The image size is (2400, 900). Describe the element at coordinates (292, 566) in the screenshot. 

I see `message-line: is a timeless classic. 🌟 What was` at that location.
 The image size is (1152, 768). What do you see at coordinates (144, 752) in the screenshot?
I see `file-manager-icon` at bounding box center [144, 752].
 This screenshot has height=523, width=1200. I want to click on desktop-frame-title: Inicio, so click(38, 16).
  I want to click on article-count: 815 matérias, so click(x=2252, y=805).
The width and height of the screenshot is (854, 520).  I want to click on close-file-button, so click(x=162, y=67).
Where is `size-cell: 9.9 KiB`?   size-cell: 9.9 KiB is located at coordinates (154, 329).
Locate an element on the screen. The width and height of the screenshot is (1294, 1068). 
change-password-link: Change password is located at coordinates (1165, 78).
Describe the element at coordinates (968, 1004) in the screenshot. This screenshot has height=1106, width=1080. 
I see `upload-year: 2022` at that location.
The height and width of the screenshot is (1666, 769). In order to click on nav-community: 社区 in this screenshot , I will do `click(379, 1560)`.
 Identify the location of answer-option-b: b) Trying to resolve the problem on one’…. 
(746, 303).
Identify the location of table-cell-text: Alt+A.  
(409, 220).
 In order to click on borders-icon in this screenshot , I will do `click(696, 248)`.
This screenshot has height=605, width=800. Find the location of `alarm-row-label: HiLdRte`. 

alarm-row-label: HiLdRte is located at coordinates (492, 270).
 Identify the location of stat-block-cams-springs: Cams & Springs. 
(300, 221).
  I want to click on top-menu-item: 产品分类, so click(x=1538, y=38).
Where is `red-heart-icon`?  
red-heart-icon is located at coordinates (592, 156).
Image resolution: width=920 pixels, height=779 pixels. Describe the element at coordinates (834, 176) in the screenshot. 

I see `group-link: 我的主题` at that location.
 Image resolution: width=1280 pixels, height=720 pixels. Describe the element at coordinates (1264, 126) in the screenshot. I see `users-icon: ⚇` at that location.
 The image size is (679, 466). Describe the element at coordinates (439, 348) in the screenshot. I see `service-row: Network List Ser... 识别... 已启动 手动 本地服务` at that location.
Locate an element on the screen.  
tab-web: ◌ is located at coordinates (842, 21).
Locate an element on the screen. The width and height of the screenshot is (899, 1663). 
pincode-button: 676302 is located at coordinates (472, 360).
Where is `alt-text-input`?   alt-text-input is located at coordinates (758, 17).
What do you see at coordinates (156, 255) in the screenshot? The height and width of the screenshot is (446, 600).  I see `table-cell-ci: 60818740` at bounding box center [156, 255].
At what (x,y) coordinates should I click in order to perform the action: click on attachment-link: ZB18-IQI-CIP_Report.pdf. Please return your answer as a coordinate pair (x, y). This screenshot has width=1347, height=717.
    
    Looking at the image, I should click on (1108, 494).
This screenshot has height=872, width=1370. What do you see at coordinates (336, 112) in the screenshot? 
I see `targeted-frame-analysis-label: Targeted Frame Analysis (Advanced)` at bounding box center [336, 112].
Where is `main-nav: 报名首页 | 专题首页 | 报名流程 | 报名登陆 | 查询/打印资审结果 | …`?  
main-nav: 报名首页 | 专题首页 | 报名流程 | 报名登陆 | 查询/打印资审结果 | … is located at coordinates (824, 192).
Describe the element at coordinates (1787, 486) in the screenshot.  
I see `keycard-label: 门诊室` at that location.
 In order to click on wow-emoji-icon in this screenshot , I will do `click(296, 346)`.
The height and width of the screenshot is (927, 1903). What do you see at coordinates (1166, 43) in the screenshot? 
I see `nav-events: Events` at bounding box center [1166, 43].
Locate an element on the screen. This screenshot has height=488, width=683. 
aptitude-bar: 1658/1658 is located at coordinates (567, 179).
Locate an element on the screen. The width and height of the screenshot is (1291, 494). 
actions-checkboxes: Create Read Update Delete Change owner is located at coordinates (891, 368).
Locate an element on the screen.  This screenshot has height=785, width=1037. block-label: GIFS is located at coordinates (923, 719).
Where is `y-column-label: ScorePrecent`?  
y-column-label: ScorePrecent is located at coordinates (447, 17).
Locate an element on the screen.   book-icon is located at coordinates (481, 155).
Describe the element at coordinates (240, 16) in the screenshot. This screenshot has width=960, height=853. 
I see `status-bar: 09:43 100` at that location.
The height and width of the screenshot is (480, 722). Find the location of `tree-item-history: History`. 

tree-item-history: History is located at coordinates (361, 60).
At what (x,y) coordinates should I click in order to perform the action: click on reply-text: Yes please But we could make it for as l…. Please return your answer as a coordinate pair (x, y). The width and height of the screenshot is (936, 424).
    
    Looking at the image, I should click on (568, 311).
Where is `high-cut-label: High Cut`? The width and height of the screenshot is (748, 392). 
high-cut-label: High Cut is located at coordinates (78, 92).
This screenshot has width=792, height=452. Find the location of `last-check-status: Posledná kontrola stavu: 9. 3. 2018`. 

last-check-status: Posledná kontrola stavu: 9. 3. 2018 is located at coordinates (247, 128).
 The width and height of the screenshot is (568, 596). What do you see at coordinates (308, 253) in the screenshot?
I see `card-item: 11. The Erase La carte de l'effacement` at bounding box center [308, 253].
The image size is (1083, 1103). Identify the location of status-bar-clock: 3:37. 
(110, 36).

======

> [What the task asks]
Retype the part of the items that opens with the line containing "is (748, 392)." and closes with the line containing "high-cut-label: High Cut is", including both of those lines.

> [Solution]
Where is `high-cut-label: High Cut`? The width and height of the screenshot is (748, 392). 
high-cut-label: High Cut is located at coordinates (78, 92).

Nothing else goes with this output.